Total Loans Expand for Sixth Straight Quarter; Net Worth Ratio Climbs Again

ALEXANDRIA, Va. (Nov. 29, 2012) – The improving economy resulted in a continued strengthening in the performance of federally insured credit unions during the third quarter of 2012, according to Call Report data submitted to and compiled by the National Credit Union Administration (NCUA) for the period ending Sept. 30.

“Third-quarter statistics show the credit union industry continues to recover from the economic downturn,” NCUA Board Chairman Debbie Matz said. “Consumers increasingly chose credit unions as their financial services providers. Membership grew by almost 743,000 during the quarter, up nearly 2.1 million for the year. Ongoing growth in lending, continued declines in delinquencies and charge-offs, and strong net income year-to-date all demonstrate a strengthening economy. Moreover, the industry’s net worth ratio again jumped to end the quarter at 10.31 percent.”
 
Membership Growth Rate Rises
In July, August and September, ongoing gains in membership growth at credit unions accelerated.
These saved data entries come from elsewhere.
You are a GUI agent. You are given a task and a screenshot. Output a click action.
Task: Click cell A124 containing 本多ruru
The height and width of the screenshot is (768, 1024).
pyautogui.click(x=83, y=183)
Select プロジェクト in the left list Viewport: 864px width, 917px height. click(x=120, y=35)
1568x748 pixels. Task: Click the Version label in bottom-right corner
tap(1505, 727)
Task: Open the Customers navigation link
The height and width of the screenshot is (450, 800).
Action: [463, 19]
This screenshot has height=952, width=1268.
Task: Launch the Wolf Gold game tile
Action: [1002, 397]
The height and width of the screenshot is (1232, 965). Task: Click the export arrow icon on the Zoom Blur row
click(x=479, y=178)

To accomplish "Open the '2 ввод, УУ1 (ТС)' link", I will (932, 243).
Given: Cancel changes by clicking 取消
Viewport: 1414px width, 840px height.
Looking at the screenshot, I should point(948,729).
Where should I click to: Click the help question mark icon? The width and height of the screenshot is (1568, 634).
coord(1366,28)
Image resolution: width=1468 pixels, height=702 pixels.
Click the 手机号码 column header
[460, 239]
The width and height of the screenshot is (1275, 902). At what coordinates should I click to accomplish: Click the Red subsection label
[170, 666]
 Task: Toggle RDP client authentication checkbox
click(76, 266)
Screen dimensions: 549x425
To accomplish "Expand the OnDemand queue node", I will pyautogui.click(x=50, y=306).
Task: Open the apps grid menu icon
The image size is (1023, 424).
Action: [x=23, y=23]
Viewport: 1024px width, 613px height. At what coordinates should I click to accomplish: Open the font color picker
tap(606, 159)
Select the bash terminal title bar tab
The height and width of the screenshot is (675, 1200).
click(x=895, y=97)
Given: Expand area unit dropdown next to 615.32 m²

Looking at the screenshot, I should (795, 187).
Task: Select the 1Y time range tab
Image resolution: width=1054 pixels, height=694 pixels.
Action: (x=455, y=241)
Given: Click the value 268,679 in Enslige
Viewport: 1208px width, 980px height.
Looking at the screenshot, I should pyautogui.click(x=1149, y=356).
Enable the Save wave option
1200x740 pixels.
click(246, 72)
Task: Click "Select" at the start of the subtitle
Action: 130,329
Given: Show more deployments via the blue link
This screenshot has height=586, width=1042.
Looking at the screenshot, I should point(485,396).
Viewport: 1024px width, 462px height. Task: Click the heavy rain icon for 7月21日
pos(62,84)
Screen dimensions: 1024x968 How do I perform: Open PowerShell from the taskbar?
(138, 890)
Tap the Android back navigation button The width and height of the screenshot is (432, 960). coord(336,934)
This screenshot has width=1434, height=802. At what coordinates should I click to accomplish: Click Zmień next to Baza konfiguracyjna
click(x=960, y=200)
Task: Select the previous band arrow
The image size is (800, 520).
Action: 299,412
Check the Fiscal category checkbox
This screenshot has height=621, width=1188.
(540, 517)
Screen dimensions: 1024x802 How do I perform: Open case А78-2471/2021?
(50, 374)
During the quarter, membership increased by 742,847 to 93.9 million, a quarterly growth rate of 0.8 percent. While membership rose, the overall number of federally insured credit unions declined from 6,961 to 6,888 as industry merger trends continued.
 
Credit Union Lending Expands for Sixth Quarter in a Row
For the third quarter of 2012, credit unions reported $591.1 billion in outstanding loans, $9.4 billion higher than the prior quarter. The third quarter’s 1.6 percent increase in lending nearly matches the 1.7 percent growth reported in the second quarter. Total loans by credit unions have now risen for six consecutive quarters, reflecting increased consumer demand.
 
The industry expanded lending in all but one category. New auto loans climbed 3.3 percent, used auto loans rose 2.7 percent, and loans for first mortgages increased by 1.3 percent. Non-federally insured student loans and leases receivable reported double-digit gains. Additionally, member business lending increased by 1.5 percent to $40.8 billion from $40.2 billion. The consumer-friendly payday alternative loan product grew by 5.2 percent to $17.3 million.
 
2012 Year-to-Date Industry Net Income Exceeds 2011 Totals
For the first three quarters of 2012, credit unions had net income of $6.4 billion, a figure that exceeds the $6.3 billion recorded for all of 2011. Increases in fee income and other operating income coupled with declines in interest expenses and provisions for loan and lease losses resulted in $2.1 billion in third-quarter net income. The industry’s return on average assets ratio, an important measure of industry earnings, stayed constant at 86 basis points for the quarter.
 
Total Assets and Net Worth Rise Again, as Total Savings Inch Upward
Credit unions’ total assets grew by $5.3 billion to end the third quarter at $1,012.9 billion. Industry net worth rose to $104.5 billion, an increase of $2.1 billion for the quarter. The industry’s net worth ratio, a measure of capital strength, was 10.31 percent. The metric has increased by 15 basis points in each of the last two quarters.
 
Total savings at credit unions rose modestly in the third quarter, growing by $928.9 million to $869.7 billion. Money market shares grew by 0.9 percent, non-member deposits increased by 0.7 percent, and IRA/Keogh accounts rose by 0.6 percent.
 
Delinquencies, Charge-Offs and Bankruptcies Trend Downward
Reflecting a strengthening economy, downward trends in delinquencies and charge-offs continued in the third quarter. The delinquency ratio fell 3 basis points to 1.17 percent. Credit unions’ net charge-off ratio dropped by 2 basis points to 0.73 percent. This is the third consecutive quarter that delinquencies and charge-offs have decreased.
 
New bankruptcy filings by members also declined again. For the third quarter, credit unions reported 49,576 members filing for bankruptcy, a 15.2 percent decrease from the prior quarter. The percentage of loan charge-offs due to bankruptcy remained constant at 21.5 percent, equal to the industry’s performance in the second quarter.
 
Credit Union Key Indicators Continue Improvements

Primary balance sheet and income statement indicators from federally insured credit unions generally improved in the third quarter over the second quarter of 2012:

  • Credit union net worth grew 2.0 percent to $104.5 billion from $102.4 billion.
  • Industry total assets increased 0.5 percent to $1,012.9 billion from $1,007.7 million.
  • Total savings rose 0.1 percent to $869.7 billion from $868.8 billion.
  • Credit union investments, cash on deposit, and cash equivalents declined by 2.0 percent to $378.7 billion from $386.5 billion.
  • Total loans expanded by 1.6 percent to $591.1 billion from $581.7 billion.
  • The industry’s quarterly net income declined slightly, by 0.2 percent, to $2,133.9 million from $2,138.2 million.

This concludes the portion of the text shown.